Après quelques vérifications de plaques, et une fouille, le chipeur de téléphone reste introuvable. Alors la patrouille se décide à faire évacuer les lieux.

"On ferme, pas de rassemblement. Rentrez chez vous", disent les policiers, d’une voie bienveillante. Une manœuvre qui prend presque une heure, le temps de finir son verre, et rassembler ses affaires.
Déception de la jeunesse, alors un policier répond : "Courage, c’est bientôt fini le confinement, plus que quelques jours". Les plages de Marseille, pourraient rouvrir le 2 juin.

Recommence alors le ballet des scooters, dans l’autre sens cette fois.
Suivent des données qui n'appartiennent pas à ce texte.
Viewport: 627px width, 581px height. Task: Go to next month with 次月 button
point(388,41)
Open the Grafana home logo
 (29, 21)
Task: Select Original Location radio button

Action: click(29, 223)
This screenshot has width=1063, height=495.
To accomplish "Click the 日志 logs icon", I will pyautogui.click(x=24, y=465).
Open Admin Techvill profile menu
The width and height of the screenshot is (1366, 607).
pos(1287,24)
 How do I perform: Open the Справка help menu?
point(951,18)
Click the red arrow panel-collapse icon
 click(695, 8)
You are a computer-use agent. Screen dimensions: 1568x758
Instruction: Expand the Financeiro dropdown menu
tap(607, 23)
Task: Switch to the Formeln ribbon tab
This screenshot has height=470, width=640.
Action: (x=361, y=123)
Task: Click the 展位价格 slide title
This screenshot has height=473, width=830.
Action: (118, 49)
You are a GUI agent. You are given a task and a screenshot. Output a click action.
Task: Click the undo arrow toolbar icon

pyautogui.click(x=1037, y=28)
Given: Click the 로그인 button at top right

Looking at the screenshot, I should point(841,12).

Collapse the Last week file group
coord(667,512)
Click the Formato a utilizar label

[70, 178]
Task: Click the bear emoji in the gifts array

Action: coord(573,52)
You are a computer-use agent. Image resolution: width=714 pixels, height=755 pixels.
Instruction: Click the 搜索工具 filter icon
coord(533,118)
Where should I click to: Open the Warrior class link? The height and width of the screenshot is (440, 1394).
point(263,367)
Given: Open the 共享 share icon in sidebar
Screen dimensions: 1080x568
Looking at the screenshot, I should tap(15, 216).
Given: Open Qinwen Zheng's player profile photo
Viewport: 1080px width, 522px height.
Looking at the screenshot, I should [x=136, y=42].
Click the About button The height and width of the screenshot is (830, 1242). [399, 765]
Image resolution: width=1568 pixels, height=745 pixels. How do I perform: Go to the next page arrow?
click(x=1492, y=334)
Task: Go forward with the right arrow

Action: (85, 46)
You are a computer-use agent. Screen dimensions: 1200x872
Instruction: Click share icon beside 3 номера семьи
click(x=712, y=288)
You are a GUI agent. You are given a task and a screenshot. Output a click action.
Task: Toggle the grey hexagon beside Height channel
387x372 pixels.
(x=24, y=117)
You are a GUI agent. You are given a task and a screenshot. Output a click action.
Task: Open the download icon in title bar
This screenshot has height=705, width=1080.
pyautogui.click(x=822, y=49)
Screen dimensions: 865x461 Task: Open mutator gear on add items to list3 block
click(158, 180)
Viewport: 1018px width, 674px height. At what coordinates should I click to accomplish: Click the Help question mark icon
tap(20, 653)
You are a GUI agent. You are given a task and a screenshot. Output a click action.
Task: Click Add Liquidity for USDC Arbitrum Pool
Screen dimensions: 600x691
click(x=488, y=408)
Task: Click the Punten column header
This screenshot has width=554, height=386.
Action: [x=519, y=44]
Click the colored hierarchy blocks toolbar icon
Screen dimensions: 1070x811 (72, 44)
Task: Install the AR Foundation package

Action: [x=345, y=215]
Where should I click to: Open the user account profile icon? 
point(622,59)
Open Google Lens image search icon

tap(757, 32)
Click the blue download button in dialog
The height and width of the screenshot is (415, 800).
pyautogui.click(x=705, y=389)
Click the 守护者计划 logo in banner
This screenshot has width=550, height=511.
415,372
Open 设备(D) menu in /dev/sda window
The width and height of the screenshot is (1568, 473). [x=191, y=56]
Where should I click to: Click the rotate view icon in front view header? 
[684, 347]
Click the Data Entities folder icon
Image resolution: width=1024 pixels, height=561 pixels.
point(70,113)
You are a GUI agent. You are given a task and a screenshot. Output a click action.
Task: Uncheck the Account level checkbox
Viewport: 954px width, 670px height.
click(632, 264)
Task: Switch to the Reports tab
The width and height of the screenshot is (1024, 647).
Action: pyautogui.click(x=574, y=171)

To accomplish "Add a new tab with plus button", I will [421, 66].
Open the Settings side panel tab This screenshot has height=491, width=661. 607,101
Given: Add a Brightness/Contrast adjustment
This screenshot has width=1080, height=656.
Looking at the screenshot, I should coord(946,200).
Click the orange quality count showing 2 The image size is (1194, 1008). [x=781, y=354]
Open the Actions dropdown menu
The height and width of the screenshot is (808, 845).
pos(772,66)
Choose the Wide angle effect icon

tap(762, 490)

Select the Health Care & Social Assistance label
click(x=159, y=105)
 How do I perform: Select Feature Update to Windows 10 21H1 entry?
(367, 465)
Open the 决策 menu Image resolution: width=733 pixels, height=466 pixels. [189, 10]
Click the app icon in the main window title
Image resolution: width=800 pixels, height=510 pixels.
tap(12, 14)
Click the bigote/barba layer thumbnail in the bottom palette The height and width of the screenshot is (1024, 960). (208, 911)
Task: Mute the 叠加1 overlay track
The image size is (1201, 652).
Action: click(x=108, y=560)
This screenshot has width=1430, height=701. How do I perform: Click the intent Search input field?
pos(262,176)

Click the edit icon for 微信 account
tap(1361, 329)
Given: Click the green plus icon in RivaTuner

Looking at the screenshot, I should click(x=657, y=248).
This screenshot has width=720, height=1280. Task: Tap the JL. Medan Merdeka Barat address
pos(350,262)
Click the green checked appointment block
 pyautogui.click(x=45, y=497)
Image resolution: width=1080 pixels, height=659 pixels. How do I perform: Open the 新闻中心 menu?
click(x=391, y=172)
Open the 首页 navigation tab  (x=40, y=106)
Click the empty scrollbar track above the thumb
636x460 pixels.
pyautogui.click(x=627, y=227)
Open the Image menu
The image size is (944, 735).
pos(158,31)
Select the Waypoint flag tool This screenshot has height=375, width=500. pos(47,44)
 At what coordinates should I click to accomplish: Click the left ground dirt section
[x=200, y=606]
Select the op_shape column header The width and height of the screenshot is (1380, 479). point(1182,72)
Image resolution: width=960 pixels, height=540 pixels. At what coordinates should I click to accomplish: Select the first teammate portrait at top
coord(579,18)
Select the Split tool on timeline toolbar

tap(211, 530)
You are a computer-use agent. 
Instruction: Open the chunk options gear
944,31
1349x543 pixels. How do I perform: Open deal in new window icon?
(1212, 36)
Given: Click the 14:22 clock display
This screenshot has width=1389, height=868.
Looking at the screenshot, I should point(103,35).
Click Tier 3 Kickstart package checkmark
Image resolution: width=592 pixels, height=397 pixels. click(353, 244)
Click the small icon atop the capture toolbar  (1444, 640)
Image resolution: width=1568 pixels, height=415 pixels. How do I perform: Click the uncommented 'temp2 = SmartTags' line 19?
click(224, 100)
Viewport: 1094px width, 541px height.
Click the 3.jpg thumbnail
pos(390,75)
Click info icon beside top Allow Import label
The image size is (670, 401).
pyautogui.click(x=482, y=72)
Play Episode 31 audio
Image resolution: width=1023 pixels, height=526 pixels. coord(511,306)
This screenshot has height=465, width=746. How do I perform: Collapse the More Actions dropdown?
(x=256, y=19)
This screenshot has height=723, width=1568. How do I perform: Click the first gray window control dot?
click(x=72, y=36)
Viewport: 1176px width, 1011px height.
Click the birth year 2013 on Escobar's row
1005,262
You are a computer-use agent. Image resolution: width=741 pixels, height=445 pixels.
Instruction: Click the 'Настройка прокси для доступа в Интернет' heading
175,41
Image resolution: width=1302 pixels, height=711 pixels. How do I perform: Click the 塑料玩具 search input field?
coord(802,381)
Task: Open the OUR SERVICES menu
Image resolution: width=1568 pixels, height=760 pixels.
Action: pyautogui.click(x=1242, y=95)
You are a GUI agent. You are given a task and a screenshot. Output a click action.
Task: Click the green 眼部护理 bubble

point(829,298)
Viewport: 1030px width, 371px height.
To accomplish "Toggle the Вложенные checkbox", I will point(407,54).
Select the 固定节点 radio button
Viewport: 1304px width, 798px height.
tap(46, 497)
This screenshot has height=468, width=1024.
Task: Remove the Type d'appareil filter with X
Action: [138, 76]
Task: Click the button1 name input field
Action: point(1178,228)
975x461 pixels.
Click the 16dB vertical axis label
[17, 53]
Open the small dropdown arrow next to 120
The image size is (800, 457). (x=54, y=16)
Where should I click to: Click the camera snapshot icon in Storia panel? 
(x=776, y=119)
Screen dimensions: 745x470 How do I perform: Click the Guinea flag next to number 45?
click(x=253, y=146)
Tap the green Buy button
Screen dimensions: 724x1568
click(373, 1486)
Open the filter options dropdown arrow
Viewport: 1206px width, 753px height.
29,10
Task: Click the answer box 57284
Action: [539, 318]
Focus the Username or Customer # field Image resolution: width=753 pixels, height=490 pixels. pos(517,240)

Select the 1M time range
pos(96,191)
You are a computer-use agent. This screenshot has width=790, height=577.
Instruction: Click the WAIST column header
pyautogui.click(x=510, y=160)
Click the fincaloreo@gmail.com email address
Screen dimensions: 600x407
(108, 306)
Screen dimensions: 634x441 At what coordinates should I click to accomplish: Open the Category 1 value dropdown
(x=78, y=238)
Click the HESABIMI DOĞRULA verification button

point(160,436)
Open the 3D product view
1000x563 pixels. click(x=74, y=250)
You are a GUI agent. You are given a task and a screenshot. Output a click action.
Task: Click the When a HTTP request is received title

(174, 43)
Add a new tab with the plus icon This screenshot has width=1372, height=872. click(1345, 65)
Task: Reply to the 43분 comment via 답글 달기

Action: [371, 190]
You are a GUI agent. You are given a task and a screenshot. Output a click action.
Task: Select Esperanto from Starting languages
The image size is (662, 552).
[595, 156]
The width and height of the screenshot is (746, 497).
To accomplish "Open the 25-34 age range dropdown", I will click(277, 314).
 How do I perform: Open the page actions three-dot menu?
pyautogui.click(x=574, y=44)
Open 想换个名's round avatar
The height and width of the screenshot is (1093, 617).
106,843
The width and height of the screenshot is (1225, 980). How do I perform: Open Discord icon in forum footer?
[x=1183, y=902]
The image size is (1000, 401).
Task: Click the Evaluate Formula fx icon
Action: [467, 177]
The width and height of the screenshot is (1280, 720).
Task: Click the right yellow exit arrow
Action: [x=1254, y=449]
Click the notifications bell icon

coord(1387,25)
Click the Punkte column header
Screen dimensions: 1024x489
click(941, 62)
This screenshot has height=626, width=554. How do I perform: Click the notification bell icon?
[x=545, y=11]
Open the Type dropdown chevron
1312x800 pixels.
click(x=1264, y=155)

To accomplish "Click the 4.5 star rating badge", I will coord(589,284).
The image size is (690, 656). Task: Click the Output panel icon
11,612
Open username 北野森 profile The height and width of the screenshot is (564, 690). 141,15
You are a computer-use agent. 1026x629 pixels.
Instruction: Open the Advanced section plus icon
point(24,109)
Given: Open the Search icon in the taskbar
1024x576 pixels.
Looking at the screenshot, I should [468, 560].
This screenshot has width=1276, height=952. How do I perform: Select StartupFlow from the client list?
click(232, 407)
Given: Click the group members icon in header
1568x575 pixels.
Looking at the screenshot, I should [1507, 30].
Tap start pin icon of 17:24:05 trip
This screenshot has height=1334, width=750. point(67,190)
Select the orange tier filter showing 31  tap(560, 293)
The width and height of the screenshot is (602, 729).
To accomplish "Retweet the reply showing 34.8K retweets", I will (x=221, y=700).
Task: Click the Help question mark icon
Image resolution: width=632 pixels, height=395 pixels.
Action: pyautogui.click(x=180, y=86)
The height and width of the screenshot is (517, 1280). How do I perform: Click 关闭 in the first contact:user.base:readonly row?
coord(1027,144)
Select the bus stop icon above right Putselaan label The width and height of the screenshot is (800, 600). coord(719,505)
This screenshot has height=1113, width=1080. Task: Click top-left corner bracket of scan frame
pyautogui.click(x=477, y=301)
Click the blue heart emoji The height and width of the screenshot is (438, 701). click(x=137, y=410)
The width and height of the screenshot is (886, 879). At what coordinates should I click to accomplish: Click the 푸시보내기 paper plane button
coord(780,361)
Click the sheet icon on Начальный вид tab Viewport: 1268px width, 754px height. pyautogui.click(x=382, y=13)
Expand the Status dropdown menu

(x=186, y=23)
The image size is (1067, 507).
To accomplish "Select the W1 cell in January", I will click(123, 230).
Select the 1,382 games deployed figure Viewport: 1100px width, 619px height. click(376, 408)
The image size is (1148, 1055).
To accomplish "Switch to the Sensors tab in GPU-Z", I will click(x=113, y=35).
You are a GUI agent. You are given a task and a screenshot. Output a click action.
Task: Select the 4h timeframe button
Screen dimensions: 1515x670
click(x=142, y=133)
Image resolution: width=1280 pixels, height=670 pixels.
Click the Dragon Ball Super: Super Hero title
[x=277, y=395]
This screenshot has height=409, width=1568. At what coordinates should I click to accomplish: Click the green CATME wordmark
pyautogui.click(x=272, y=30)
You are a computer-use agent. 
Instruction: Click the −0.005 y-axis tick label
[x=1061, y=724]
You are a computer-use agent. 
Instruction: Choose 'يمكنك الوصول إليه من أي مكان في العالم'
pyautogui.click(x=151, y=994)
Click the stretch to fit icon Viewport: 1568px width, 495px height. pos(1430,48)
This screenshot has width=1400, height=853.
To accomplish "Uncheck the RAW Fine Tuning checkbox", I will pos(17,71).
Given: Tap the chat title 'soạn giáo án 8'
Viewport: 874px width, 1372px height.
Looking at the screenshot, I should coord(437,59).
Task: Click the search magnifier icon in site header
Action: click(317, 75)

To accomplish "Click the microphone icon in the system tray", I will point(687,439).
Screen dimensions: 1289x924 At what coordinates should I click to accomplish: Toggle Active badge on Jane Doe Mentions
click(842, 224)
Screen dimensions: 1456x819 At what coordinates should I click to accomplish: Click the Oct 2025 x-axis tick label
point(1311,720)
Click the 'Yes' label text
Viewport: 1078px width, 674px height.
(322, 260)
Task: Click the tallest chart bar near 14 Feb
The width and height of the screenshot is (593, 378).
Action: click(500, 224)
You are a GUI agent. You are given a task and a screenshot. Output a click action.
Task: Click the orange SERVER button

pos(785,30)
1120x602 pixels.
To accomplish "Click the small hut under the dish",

Un petit groupe s’est tapi dans les escaliers qui remontent sur la Corniche. C’est sûr, ils retrouveront place dans quelques minutes, lorsque la patrouille de police sera partie.

Au loin, un habitant verse des seaux de liquide sur l’allée, pour éviter que les amateurs d'apéros s’installent de nouveau. Malik Zergua, lui, se doute bien qu’il ne trouvera pas le sommeil très tôt cette nuit encore.

Quelles solutions pour le Vallon ?

Couvre-feu, présence policière comme à la plage des Catalans, interdictions des apéros sauvages, les riverains imaginent plusieurs solutions.

"On pourrait aussi rétablir l’accès à la digue par la Corniche, pour fermer la voie privée. Là bas, c’est loin des habitations, les jeunes ne nous gênent pas, suppose Malik Zergua, à condition qu’ils ne laissent pas leurs déchets une fois encore".

"Est-ce qu’on laisserait des gens faire une beuverie sur le port de Cassis ou de La Ciotat ? Pourquoi est-ce qu’on le tolère ici", s’indigne Linda Herpin, également Vice Présidente du CIQ.

"Un jour, un jeune se tuera en rentrant chez lui, après avoir bu sa bouteille de vodka ici...", ajoute-t-elle.
Les voisins ont déjà interpellé leur maire de secteur. Sabine Bernasconi a d’ailleurs écrit au Préfet de police des Bouches-du-Rhône.

Elle dénonce "de véritables attroupements (…) sur fond de beuveries et de tapage nocturne, avec une tolérance coupable des forces de police, pourtant alertées de ces situations".

Mardi soir, les habitants du Vallon des Auffes se réuniront "avec distance sociale", précisent-ils, dans le but de trouver des solutions. Et entrevoir l’espoir de retrouver "leur paradis perdu".